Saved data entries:
########################################

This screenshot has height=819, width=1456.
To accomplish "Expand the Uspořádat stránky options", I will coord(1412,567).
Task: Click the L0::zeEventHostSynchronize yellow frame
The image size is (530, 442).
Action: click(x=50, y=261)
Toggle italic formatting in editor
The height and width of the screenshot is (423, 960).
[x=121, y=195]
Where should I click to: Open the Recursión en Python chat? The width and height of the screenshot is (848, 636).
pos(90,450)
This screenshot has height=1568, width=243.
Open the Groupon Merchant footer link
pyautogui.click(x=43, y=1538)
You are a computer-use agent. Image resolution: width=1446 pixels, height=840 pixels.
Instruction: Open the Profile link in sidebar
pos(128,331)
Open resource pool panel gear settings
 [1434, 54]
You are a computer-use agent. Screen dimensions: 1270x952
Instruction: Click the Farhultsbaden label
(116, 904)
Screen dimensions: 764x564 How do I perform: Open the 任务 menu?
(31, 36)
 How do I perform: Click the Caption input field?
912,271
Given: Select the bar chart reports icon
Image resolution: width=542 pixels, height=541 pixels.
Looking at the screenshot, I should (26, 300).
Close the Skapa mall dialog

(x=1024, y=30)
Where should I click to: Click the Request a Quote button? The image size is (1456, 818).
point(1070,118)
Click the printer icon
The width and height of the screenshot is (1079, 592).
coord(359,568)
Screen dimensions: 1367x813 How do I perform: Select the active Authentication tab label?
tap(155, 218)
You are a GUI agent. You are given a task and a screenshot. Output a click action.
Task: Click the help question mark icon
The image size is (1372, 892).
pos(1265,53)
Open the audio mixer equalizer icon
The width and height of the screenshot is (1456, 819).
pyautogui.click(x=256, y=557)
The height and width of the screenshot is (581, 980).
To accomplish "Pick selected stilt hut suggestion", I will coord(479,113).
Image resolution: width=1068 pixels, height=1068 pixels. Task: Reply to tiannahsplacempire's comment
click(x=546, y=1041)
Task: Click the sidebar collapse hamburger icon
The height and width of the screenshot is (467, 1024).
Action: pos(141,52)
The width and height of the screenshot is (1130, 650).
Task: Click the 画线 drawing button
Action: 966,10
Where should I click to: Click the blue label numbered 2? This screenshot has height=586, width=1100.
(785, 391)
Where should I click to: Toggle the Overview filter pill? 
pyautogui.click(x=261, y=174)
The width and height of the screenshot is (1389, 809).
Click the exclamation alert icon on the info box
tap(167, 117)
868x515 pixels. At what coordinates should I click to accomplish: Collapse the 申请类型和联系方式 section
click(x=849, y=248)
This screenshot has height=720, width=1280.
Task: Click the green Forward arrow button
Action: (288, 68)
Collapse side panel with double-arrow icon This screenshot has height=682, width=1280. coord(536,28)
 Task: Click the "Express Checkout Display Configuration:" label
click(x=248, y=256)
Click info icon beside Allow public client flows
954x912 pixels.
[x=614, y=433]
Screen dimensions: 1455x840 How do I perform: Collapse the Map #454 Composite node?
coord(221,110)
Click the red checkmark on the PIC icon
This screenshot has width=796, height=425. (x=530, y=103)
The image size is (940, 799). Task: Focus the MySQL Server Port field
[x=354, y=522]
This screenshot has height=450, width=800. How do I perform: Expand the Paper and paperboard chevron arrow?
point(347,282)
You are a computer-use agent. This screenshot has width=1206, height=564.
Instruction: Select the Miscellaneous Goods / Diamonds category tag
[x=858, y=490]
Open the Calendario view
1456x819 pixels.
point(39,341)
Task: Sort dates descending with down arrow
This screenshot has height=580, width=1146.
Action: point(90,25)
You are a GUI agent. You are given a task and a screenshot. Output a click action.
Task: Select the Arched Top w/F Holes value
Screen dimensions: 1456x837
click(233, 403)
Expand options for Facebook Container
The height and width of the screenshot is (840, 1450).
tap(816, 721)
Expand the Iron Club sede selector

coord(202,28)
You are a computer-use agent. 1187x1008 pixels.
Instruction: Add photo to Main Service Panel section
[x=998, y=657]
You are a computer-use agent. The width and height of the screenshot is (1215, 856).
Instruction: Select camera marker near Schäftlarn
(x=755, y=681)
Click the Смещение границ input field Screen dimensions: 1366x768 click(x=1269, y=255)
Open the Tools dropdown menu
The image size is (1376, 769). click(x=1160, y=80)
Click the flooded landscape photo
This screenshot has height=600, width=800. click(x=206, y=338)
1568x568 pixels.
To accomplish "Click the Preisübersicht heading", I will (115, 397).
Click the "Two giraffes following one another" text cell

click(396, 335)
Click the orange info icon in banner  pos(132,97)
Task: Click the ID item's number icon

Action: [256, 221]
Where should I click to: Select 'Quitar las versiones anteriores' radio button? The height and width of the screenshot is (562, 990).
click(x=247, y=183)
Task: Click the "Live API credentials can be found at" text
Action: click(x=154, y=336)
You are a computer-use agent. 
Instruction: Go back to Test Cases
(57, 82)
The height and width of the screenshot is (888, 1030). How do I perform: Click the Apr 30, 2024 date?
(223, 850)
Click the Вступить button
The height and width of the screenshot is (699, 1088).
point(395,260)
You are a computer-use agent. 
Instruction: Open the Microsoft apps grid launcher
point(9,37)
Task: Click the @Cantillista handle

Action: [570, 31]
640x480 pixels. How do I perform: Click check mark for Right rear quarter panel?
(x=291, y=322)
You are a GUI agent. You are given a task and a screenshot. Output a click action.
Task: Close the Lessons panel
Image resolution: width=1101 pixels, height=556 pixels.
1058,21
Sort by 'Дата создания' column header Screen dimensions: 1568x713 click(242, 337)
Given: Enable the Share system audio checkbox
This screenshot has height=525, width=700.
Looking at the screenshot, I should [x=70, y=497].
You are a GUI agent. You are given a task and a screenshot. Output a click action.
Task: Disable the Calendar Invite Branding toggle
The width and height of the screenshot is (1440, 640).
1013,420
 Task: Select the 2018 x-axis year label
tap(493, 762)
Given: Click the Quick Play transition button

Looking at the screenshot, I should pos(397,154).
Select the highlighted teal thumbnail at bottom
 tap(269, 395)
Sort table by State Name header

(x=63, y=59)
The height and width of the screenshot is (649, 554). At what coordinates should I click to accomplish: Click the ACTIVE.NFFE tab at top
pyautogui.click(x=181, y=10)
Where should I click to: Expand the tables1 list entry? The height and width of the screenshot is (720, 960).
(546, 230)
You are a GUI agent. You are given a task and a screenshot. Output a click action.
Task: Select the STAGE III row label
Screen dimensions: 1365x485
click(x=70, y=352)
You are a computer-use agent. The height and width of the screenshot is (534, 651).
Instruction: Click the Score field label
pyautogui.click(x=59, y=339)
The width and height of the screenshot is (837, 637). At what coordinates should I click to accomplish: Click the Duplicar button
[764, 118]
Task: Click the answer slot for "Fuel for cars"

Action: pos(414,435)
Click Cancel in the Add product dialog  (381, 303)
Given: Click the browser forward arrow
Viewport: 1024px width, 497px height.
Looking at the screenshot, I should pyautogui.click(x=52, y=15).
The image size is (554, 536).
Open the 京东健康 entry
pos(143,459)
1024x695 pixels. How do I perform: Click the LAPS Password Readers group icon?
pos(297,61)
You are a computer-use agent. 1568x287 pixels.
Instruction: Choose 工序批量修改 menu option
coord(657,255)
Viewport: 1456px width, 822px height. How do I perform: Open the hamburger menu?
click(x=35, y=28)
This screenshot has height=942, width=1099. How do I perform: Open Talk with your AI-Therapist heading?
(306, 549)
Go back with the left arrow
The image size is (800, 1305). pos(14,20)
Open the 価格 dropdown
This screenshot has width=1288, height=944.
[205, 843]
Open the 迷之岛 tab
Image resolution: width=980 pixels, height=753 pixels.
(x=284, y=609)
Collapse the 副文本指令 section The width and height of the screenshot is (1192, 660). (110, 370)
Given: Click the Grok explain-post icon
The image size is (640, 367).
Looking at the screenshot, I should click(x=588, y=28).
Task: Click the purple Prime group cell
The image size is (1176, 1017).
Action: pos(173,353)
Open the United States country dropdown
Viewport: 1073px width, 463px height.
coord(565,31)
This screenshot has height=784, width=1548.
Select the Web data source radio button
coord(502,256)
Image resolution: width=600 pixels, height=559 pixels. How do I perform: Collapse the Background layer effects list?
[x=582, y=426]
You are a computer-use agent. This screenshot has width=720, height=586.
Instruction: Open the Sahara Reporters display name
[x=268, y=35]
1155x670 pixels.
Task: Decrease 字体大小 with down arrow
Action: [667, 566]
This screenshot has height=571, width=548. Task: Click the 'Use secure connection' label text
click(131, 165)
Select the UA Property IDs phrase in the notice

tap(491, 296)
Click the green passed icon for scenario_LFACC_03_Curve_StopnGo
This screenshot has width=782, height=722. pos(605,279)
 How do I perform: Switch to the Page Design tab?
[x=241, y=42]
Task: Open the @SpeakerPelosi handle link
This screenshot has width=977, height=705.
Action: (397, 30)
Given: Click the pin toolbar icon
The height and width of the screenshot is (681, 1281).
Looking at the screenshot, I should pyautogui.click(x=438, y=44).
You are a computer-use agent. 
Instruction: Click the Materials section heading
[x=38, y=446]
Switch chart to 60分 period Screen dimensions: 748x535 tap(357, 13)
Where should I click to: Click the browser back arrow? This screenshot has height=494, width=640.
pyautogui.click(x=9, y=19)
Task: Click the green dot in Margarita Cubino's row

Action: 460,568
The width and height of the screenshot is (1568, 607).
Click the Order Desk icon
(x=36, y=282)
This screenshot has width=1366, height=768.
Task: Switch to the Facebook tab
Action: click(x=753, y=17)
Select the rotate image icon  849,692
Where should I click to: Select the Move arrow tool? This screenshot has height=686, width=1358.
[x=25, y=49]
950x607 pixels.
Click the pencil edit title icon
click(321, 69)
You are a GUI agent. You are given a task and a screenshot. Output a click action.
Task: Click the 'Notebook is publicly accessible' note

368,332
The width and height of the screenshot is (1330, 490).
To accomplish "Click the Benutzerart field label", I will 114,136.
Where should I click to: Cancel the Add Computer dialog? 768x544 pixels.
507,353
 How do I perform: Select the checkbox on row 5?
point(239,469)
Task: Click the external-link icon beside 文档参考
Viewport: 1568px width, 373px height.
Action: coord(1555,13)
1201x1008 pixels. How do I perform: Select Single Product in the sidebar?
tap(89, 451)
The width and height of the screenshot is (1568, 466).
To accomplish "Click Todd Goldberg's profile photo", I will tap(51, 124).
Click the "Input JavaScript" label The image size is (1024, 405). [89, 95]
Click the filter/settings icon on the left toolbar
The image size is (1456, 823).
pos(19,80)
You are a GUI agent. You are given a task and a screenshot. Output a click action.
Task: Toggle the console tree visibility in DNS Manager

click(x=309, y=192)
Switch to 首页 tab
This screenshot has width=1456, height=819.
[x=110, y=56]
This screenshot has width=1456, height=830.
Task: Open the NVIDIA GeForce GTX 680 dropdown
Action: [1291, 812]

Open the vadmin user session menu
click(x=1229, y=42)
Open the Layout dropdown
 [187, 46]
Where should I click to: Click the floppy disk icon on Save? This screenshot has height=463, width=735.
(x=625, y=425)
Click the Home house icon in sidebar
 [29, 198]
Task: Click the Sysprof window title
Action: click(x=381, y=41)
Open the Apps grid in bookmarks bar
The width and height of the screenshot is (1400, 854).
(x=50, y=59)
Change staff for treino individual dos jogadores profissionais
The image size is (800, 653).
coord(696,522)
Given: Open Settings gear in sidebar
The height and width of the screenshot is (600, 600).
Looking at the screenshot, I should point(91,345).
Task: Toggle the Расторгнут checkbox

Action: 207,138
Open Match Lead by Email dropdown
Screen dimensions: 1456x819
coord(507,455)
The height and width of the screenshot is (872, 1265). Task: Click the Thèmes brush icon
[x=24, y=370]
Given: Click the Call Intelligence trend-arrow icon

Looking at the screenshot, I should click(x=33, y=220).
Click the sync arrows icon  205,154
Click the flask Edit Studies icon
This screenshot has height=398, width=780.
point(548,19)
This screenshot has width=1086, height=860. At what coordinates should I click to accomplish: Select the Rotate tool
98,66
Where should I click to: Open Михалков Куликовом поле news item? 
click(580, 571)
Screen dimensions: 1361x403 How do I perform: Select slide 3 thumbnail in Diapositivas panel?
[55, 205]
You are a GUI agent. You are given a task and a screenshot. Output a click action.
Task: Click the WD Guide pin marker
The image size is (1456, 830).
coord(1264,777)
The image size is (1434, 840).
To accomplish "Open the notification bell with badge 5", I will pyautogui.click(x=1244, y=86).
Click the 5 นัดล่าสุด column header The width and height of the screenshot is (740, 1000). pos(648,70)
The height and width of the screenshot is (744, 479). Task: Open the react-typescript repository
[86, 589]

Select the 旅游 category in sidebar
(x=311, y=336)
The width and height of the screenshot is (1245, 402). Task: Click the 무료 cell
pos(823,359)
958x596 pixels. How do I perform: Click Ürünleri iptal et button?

########################################

Exercise objective » Starting with the line that contains "Close the Skapa mall dialog" and going on through the line that contains "tap(155, 218)", render the material above as a numbered list, leaving out blank lines.

Solution below »
1. Close the Skapa mall dialog
2. (x=1024, y=30)
3. Where should I click to: Click the Request a Quote button? The image size is (1456, 818).
4. point(1070,118)
5. Click the printer icon
6. The width and height of the screenshot is (1079, 592).
7. coord(359,568)
8. Screen dimensions: 1367x813 How do I perform: Select the active Authentication tab label?
9. tap(155, 218)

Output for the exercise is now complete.